Science vs. religion
| BOSTON
The question was: "Which is more dangerous, science or religion?" The debate took place a month ago in New York Mills, Minn., at the town's annual "Great American Think-Off," broadcast live on C-Span. The winner of the debate said "science." I wanted to agree with him, but I wasn't sure why.
Then India and Pakistan started going at it again, renewing the danger of nuclear war. I found myself thinking a lot about a friend of mine named Michiko Yamaoka, and wondered how she would answer that question.
Fifty-four years ago, half a mile from the hypocenter of the blast of a big bomb named Little Boy, Michiko was burned terribly. Her home of Hiroshima was destroyed, and close to a hundred thousand of her fellow citizens were dying.
A deformed outcast, the embittered girl wallowed in isolation and despair for a decade.
But to hear her tell it years later, Michiko communicates hope, not hate. I first heard her story when I was a teenager. I was profoundly moved by the self-sacrificing love with which she answers the suffering she endured at the hands of atomic science.
By the time the wounded Michiko was 23, nuclear science had perfected the hydrogen bomb, and America and Russia possessed weapons each 1,000 times more destructive than Little Boy. The political science of deterrence proceeded to escalate the danger for humanity into many hundreds of Hiroshimas.

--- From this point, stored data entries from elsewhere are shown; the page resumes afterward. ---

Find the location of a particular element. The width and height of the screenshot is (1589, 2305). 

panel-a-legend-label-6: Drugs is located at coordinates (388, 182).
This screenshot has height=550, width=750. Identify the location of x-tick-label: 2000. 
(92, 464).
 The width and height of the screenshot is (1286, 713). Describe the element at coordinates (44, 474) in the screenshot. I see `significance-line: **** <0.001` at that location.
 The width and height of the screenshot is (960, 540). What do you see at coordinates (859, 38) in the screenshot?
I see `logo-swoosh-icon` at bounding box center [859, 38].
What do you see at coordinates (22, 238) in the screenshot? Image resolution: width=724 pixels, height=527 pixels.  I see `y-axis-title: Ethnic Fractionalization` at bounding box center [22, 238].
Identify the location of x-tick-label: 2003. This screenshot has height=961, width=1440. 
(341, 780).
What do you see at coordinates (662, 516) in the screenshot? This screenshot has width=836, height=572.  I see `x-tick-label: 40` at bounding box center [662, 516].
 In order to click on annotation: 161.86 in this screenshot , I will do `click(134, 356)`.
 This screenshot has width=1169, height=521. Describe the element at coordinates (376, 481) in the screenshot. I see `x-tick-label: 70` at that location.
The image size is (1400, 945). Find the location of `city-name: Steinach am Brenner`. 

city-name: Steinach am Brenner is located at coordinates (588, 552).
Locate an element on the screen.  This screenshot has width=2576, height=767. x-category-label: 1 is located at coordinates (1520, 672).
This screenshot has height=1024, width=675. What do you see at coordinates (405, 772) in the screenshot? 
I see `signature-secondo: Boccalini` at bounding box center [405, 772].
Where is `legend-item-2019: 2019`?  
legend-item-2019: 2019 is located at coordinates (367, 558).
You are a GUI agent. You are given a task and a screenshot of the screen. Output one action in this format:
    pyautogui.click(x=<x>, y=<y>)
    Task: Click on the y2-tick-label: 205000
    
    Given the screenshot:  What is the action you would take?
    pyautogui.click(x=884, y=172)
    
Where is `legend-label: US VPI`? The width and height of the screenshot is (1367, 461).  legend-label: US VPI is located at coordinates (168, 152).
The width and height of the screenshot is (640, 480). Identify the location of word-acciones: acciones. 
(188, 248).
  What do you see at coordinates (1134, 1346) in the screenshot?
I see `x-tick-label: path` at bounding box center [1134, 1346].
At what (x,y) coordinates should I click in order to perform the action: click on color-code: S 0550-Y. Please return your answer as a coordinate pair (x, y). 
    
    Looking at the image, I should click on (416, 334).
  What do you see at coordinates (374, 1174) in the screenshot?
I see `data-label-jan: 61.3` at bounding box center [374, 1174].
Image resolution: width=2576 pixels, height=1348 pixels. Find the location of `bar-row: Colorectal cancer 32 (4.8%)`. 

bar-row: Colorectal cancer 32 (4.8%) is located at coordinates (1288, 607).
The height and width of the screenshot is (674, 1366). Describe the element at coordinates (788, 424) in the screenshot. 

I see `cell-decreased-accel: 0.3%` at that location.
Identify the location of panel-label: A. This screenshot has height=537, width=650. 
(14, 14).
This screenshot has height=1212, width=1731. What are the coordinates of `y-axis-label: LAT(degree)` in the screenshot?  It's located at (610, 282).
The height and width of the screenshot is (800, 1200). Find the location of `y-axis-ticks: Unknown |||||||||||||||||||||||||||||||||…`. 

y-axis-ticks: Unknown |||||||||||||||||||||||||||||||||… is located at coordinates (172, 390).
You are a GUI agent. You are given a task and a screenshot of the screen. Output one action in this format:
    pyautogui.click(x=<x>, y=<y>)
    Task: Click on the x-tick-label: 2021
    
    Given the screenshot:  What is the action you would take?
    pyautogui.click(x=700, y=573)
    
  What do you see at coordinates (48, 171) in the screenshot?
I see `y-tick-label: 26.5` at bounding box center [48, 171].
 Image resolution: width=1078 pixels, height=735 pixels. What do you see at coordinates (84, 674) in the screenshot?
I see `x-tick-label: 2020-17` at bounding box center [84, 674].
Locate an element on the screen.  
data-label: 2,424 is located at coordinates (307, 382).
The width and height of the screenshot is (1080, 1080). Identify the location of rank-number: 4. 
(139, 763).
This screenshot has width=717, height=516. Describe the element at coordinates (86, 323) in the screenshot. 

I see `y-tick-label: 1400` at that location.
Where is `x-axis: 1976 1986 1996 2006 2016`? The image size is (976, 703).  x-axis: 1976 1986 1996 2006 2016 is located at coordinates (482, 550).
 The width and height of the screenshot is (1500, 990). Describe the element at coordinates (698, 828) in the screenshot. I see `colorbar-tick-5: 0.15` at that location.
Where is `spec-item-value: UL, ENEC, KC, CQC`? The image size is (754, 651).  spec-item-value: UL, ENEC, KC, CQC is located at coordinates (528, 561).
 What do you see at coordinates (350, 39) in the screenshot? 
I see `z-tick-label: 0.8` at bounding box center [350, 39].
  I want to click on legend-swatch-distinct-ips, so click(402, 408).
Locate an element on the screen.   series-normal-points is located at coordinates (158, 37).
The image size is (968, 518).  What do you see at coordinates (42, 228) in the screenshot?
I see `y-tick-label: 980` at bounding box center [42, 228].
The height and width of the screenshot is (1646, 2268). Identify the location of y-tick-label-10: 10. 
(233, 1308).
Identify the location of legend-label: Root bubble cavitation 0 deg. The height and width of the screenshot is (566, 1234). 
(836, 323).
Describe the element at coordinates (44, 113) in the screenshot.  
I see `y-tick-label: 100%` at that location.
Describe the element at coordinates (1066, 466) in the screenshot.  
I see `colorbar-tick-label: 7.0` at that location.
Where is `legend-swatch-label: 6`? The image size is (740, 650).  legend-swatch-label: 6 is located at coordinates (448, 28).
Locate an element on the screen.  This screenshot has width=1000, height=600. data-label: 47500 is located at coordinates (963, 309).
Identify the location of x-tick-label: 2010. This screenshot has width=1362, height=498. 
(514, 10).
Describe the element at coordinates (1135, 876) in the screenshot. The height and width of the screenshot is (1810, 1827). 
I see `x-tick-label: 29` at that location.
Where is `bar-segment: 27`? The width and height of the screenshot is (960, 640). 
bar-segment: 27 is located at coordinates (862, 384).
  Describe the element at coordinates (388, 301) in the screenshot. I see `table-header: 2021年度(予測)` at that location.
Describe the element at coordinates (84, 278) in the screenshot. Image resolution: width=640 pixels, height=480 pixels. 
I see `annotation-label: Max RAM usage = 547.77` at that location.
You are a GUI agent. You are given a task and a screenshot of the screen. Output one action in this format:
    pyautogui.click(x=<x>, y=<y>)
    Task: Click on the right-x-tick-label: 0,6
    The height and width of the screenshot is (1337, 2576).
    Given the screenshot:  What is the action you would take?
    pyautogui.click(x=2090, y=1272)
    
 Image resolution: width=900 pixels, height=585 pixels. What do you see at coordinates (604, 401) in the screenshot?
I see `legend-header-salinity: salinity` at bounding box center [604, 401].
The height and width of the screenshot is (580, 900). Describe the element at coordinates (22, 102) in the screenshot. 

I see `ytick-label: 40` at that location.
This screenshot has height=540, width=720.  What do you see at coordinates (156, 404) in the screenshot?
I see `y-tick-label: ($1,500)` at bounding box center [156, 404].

A Japanese Christian minister found Michiko and inspired her with the idea that her suffering, like Jesus', might have spiritual significance. He encouraged her to travel to New York City for reconstructive surgery, by invitation of the Jewish community at Mt. Sinai Hospital. During 18 months of operations to repair her body with medical science, Michiko's soul was healed by religious good will. The pacifist Quaker host families who accepted her as a daughter revived the young woman's faith in life.
By the time I learned about pacifism at my Quaker high school, the science of destruction had again advanced, attaining the capability to end human existence. I was frightened by the notion of nuclear winter, by the realization that an exchange of thousands of missiles thousands of times more horrible than Little Boy could make us extinct.
Following Michiko's physical and spiritual reconstruction, she had striven for three decades to block the bombing from memory. But heeding the minister's admonition that she had a mission, Michiko recognized that to requite the love of the people who had redeemed her, she must now relive her suffering for the sake of others.
In 1985 Michiko met with Japanese Quaker students and described in vivid detail, for the first time, exactly what had happened to her. She shared with them the horror of nuclear war, but also the path to peace that had healed her. In 1986, she did the same for a group of American Quaker students who were visiting Hiroshima by invitation of a Zen temple. That group of Quakers included me, age 16.
I learned Japanese and became a volunteer translator for Michiko. She has become an anti-nuclear activist who speaks to thousands of students every year, both in and outside Japan. In 1995, the 50th anniversary of the world's first atomic bombing, Michiko and I traveled together in the United States sharing her story with students of all ages.
People of faith healed Michiko and encouraged her to become a witness for peace. From working with her, I've come to understand that the unconditional forgiveness with which she responds to her personal tragedy arises from religion. That forgiveness has enabled Michiko to work past anger and retribution and to embrace instead the pursuit of peace. As a result, her message is as inspiring as it is disturbing.
Misuse of science and religion can cause death and destruction, and the best use of both can cause health and healing. Only science, if we're not careful with the technology of nuclear weapons, is capable of causing human extinction.
The young Michiko, a sacrifice for the rest of us, could hardly have imagined how she would be called upon to suffer in order to help bear this burden of our future. Her healing gives me hope that our religious capacity to love selflessly can counter our scientific ability to annihilate ourselves absolutely.
*Trevor Corson is a contributing editor at Transition magazine, in Cambridge, Mass.